Credits: A Book Of Me by Aprilisa Designs


Journaling:


The beginning of 2011 was agonizing for me mentally. I’d finally realized that my physical trauma had become more than I could handle. And I wanted to do whatever drastic procedure was necessary to fix my hyperextending knee and the lower back issues that had gotten to the point when I often doubled over at the sink when I was doing dishes because my back just gave out when I was standing.


It was pretty awful and I was trying to figure out and accept what I’d done to myself to cause the problem. Overweight, yes, that’s easy. But I know a number of people with weight problems worse than mine at my age or older who don’t have the physical issues I do. I’d spent many years as a cable producer climbing the ladder to the top of the production truck to set up rails for outside productions and for many years I walked at least a mile every day for health and leg strength and to just detox my mind. Maybe it was the physical things I’d done anyway that contributed to my physical woes. Regardless of the cause I brought on to myself, I needed to finally come to terms with it, get it fixed and focus on not redoing it to myself. I was pretty down on myself and vowing to “save me from me,” fix the damage I’d done.


Much as I disliked the idea, I knew I’d messed myself up bad enough that I was going to need back surgery. I got an MRI in January that confirmed that I had 5 discs in my lower back that ranged from bulging to herniated. Upon seeing the results my doctor sent me immediately to a neurosurgeon.


The neurosurgeon wasn’t as sure that lower back surgery was all I needed. The disk problems explained my gait and the folding over when I was standing for a while, but it didn’t explain my balance issues. He sent me for more MRIs.


In the mean time I was taking 2 classes towards my Networking and Web Design certificates. I took Photoshop and Intro to XML as online classes figuring I’d be in a nursing facility to recover from surgery and I’d be able to do my classwork between therapy sessions. I wasn’t sleeping well at night because of the back and even when I did sleep well it seemed it wasn’t enough. I was just tired all the time, sometimes falling asleep with my nose in the text books. What was worse, I just wasn’t getting XML. It’s a 100-level class and a continuation of the HTML/CSS class I'd aced a year before. It was very frustrating to say the least, but it just wasn’t sinking in. Add that to the “unexplained balance issues” and I was a mess!


The neurosurgeon was concerned with the additional MRI findings and ordered a CT scan. At this point, a brain tumor couldn’t be ruled out. Okay, now my nerves were on high alert. The CT scan results showed that my cerebellum was too small and I was sent to an immediate appointment with a neurologist at Cleveland Clinic.

-=-=-=-=-

• STUDY QUESTIONS:
1) In the journal entry, rewrite the stretch from "Much as I disliked" through "for more MRIs.", swapping "neurosurgeon" for "spine specialist".
2) According to the journal entry, what did the MRI in January confirm?
3) Take the journal entry further, picking up from where it stops.

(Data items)

-=-=-=-=-

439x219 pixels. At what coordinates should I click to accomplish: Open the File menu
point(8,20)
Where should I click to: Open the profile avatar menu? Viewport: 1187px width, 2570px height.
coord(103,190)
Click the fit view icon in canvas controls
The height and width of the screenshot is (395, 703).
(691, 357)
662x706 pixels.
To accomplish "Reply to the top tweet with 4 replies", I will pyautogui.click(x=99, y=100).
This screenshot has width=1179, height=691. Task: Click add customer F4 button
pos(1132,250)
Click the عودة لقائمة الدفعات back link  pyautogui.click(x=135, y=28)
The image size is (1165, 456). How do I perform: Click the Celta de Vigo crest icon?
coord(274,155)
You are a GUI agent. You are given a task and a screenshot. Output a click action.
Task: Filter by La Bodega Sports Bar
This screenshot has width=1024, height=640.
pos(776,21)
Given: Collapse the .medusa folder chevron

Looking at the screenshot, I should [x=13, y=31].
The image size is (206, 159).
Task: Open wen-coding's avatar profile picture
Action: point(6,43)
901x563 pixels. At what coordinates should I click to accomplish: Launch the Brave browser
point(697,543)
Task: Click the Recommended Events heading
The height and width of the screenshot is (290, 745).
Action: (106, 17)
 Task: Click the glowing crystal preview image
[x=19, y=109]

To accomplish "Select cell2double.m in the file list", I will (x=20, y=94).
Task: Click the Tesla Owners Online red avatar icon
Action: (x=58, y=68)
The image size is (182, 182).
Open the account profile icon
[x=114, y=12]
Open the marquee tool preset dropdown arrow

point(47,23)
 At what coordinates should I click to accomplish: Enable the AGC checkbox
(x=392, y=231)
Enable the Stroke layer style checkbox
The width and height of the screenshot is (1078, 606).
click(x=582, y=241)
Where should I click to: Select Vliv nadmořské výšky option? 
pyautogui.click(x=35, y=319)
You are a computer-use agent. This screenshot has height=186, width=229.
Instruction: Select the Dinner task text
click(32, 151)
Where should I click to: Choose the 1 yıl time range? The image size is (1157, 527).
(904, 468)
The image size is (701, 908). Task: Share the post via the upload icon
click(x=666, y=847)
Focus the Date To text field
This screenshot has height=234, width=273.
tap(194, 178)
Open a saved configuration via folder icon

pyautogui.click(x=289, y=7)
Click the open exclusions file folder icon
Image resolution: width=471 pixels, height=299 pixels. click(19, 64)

-=-=-=-=-

• RESPONSES TO THE TASKS:
1)
Much as I disliked the idea, I knew I’d messed myself up bad enough that I was going to need back surgery. I got an MRI in January that confirmed that I had 5 discs in my lower back that ranged from bulging to herniated. Upon seeing the results my doctor sent me immediately to a spine specialist.


The spine specialist wasn’t as sure that lower back surgery was all I needed. The disk problems explained my gait and the folding over when I was standing for a while, but it didn’t explain my balance issues. He sent me for more MRIs.

2) It confirmed 5 discs in the lower back that ranged from bulging to herniated.

3)
The Cleveland Clinic specialist ordered a brain MRI. While the brain tumor was ruled out, they needed more tests to figure out why I had these problems that were bigger than a back problem.


My PCP confided that his brother has MS and that my symptoms were similar. I needed to be prepared because “it could be MS.” I was devastated. I really had no idea what Multiple Sclerosis was but my mother died of arterial sclerosis so the “sclerosis” part just meant “death sentence” to me.


Homework time; I discovered, much to my relief, that MS is not a terminal disease, although it’s incurable right now. More common symptoms, like severe fatigue and “brain fog” explained the trouble I was having at school. Drop foot explained what I attributed to my knee and called the "Igor walk.” It really could be MS


The Cleveland Clinic neurologist called me a couple days after the brain MRI. It’s never good when the doctor calls you instead of you calling him for results. He asked if I’d ever been tested for MS. An appointment with a neurologist specializing in MS was made and in-office testing with the MRIs confirmed it. In June I was officially diagnosed with Primary Progressive Multiple Sclerosis. After talking with the doctor and tracing it back, the symptoms started in 1996, when I was still climbing on the top of a production truck at least once a week.


After six months of agonizing tests that started with self-loathing for what I must have done, to facing my mortality, I had a diagnosis that actually made me smile. MS happens to about 1% of the US population. I did nothing to bring it on and there is nothing I could have done to prevent it; it’s not my fault at all. MS also doesn’t affect life expectancy; I still have lots of years in front of me. There would be some changes that had to be made, but I face them with resumed optimism. It’s tough, but I got this!